不満や失望が殺意に…気付けばボーガンのことを調べていた
夫の側も求職に努め、実際に働いていた時期もあったらしい。だが、就職直後に新型コロナ禍の影響で失業したり、けがをしたりする不運に見舞われたという。その頃には妻の中で不満や失望が殺意に変わりつつあった。
樽井被告の説明によると、家事、子育て、家計管理は全て1人で担った。片や夫は働かず家でゲームをしている。そんな時、宝塚のボーガン殺傷事件をニュースで知った。気付けば樽井被告は通販サイトやYouTubeでボーガンのことを調べていた。
夫婦そろって「また一緒に暮らしたい」と公言
事件前の生活環境を知り、被告に同情的な視線を向ける裁判員もいた。ある女性裁判員は「あなたは十分頑張ったと思いますよ」と声をかけた。それでも樽井被告は夫をかばい、夫からの暴力はDVではないと言い張った。
樽井被告 「私も至らない点があるし、夫に暴力をふるわせてしまった」
樽井被告 「私が怒らせるようなことをしなければ、そんなことをする人ではありません。(暴力は)犯行の直接の動機ではないです」
本人が言う一番の動機は、経済的な不安や束縛への不満だ。

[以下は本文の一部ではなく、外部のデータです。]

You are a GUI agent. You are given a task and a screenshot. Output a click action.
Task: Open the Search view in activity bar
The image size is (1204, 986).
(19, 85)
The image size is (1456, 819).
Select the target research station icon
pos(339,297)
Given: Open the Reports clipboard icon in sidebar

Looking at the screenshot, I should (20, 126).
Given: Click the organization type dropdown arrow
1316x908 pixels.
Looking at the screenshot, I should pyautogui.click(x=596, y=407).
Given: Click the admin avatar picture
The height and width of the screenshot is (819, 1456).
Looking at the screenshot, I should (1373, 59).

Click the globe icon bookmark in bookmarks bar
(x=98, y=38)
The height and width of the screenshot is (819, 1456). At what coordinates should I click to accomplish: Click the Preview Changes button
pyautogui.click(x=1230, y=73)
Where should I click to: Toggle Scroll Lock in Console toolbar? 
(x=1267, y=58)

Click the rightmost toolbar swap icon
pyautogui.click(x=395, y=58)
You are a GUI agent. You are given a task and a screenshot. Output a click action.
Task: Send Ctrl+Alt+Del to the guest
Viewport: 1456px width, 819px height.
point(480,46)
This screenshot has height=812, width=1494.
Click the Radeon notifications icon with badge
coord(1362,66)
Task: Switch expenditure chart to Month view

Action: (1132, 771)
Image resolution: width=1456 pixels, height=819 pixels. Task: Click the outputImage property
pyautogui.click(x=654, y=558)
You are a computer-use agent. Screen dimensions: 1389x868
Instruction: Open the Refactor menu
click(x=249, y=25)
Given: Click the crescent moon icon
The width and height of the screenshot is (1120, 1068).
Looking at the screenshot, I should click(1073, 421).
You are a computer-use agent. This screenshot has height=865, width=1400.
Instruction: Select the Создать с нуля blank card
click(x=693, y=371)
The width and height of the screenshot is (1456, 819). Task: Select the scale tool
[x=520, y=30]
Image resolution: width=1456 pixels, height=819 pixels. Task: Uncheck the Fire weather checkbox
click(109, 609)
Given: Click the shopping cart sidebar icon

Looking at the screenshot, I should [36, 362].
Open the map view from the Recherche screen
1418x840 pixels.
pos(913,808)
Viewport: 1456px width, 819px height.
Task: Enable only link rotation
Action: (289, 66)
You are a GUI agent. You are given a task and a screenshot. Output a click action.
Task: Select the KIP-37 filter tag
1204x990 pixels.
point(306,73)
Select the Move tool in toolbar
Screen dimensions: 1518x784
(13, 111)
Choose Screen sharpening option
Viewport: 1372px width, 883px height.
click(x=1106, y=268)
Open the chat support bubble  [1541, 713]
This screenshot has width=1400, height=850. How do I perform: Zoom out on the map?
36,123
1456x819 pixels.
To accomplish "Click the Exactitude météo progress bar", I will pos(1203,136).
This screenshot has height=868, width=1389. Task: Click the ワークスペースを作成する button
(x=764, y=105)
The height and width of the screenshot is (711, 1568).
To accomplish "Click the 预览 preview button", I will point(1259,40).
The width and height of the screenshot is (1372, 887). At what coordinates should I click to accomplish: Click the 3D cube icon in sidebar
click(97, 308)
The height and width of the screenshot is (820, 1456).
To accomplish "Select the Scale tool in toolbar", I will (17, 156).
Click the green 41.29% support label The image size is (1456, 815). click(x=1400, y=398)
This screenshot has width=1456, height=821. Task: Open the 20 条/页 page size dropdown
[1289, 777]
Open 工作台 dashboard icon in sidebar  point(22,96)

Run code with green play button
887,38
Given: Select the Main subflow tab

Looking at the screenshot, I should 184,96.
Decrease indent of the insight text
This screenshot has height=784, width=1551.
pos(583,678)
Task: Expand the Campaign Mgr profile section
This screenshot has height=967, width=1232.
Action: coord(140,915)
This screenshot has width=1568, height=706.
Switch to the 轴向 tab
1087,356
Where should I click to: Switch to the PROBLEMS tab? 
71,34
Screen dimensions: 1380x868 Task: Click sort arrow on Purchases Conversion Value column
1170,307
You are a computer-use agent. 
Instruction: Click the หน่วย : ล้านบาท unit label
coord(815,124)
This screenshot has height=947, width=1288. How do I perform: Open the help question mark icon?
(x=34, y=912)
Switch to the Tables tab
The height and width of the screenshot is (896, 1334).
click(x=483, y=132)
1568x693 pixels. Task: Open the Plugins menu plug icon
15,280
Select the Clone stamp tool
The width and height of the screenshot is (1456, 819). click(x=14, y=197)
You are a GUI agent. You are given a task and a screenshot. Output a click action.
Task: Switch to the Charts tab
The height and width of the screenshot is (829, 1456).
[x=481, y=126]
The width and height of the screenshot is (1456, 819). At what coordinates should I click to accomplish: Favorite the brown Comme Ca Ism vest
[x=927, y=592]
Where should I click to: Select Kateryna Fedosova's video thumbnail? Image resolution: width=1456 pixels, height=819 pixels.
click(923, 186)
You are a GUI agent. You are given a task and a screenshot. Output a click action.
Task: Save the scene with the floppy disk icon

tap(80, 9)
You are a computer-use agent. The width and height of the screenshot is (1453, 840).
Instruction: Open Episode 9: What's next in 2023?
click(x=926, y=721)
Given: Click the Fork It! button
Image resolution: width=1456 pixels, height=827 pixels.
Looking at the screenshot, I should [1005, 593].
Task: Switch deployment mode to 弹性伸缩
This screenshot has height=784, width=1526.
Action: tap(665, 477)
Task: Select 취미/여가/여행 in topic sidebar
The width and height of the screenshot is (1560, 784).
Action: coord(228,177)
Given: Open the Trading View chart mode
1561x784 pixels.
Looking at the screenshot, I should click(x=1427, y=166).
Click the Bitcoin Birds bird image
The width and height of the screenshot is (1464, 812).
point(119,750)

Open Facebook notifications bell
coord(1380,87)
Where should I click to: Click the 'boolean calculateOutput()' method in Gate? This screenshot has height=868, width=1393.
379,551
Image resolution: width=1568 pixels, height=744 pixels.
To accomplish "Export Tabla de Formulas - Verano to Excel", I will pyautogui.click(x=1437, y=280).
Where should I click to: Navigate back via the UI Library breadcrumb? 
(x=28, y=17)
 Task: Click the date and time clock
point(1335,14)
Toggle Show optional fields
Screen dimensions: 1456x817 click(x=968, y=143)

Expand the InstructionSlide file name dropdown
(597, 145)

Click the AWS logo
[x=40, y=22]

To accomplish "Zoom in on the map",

自身の思いを証言席で泣きながら告白したかと思うと、突然あっけらかんとした語り口に変わる。裁判員たちもそんな樽井被告の思考を計りかねているようだった。
夫婦がそろって「また一緒に暮らしたい」と公言したことも、法廷を困惑させた。
事件後、2人は法的には離婚したが、夫は「今でも夫のつもり。恨み、怒りは一切ない」と言った。いわく、逮捕後、面会を20回重ね、再び目を見て会話できる関係に戻ったのだという。